EXERCISE DETAILS – Where does the word "title" occur in the entries below? Copy every line that has it.

DATA RECORDS –

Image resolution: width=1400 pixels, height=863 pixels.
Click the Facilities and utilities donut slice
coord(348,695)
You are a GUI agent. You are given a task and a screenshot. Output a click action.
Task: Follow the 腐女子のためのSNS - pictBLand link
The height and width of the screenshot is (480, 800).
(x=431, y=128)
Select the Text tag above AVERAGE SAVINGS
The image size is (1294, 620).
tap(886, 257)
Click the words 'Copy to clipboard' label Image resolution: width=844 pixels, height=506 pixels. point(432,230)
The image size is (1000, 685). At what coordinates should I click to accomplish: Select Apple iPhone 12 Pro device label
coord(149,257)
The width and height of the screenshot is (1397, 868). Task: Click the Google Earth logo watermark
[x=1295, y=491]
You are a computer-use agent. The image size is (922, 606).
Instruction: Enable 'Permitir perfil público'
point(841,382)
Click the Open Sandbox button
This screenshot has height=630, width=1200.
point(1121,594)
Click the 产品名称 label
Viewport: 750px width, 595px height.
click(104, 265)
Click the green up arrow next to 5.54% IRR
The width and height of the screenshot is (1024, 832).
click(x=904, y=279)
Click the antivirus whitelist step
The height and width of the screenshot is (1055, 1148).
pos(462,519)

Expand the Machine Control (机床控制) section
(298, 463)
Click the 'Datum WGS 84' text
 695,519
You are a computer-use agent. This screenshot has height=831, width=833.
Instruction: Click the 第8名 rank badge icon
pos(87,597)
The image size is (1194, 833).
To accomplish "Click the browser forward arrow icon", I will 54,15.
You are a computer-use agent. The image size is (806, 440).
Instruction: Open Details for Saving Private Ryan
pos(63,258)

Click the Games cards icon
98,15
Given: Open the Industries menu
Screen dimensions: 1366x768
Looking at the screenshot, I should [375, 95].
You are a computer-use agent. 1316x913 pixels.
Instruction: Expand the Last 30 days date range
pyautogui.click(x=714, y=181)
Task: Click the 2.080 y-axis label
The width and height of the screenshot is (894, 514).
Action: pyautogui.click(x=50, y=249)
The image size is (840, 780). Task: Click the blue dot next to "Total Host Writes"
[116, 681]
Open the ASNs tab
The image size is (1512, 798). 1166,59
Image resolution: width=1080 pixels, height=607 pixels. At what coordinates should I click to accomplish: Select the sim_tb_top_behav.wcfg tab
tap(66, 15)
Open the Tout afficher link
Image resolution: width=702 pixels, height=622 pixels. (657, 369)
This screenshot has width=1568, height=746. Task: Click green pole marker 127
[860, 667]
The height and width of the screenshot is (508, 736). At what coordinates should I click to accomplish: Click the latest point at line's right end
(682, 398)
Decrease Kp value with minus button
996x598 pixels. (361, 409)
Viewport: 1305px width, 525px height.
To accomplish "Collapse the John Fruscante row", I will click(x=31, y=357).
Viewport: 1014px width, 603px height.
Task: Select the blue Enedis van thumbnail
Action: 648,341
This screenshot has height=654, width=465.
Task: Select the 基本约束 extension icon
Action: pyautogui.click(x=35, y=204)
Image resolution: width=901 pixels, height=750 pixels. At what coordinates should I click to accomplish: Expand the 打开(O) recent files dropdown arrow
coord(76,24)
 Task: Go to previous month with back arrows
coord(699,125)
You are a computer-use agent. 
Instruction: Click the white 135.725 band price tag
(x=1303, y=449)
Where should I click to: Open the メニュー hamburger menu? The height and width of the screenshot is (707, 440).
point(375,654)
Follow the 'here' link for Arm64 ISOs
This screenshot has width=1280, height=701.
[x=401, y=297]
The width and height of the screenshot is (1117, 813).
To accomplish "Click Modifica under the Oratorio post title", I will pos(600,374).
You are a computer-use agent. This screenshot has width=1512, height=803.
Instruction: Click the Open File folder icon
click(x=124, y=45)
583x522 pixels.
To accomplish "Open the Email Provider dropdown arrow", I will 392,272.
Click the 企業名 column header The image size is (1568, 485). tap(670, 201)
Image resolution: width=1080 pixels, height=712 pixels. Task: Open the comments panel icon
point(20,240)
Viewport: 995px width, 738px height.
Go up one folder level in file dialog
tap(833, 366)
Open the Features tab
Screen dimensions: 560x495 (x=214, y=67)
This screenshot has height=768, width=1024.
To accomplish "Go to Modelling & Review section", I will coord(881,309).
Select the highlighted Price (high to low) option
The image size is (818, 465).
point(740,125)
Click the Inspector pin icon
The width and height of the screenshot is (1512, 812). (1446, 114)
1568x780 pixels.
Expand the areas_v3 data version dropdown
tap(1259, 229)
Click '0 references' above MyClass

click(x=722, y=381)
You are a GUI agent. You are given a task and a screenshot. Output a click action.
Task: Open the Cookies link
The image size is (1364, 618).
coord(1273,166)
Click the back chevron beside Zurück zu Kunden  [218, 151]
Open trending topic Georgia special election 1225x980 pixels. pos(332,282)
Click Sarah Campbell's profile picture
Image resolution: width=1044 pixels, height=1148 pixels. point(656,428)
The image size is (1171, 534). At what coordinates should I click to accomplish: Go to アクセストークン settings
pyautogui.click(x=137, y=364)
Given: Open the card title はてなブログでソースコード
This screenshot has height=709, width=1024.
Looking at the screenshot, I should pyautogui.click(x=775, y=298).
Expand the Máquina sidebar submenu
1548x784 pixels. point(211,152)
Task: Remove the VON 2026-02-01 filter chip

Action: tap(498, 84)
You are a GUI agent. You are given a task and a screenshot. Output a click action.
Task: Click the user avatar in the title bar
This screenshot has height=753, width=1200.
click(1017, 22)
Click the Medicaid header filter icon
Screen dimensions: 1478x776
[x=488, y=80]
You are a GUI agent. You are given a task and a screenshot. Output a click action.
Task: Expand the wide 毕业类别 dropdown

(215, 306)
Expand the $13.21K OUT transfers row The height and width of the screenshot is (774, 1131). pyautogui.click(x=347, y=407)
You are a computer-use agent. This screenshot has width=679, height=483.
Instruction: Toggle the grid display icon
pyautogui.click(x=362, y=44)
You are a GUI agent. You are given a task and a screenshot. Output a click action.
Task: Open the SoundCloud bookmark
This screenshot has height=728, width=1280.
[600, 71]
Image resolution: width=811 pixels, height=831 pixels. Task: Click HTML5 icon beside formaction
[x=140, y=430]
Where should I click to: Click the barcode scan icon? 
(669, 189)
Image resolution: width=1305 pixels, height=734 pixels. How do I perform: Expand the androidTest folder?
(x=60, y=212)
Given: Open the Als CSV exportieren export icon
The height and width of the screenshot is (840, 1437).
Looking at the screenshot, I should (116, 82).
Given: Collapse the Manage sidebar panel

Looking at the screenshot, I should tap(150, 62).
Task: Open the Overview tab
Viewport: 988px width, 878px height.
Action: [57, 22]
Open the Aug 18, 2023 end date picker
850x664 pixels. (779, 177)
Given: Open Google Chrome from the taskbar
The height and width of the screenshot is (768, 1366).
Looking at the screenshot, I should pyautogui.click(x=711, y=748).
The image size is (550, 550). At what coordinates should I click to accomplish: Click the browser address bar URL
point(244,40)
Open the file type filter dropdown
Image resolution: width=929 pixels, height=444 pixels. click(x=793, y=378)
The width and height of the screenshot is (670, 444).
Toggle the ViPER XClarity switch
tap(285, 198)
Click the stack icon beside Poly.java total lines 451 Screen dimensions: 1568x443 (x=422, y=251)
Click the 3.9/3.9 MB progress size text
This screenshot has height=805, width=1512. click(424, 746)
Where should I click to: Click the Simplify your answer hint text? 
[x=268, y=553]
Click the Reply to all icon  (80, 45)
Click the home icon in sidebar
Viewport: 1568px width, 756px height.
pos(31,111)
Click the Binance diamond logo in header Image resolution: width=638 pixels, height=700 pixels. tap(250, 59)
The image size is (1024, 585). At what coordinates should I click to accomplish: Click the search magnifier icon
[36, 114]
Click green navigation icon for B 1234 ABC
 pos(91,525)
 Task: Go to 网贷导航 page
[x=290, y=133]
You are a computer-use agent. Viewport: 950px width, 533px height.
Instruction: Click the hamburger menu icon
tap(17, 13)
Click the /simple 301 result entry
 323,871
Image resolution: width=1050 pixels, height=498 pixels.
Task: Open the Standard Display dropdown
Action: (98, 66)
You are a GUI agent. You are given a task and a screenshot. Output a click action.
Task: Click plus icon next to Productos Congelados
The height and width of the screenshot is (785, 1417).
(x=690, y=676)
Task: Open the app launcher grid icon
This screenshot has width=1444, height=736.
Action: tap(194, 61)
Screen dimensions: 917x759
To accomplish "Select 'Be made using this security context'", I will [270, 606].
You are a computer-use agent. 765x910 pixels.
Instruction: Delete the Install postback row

SOLUTION TO THIS EXERCISE –
To accomplish "Click Modifica under the Oratorio post title", I will pos(600,374).
Given: Open the card title はてなブログでソースコード
Task: Click the user avatar in the title bar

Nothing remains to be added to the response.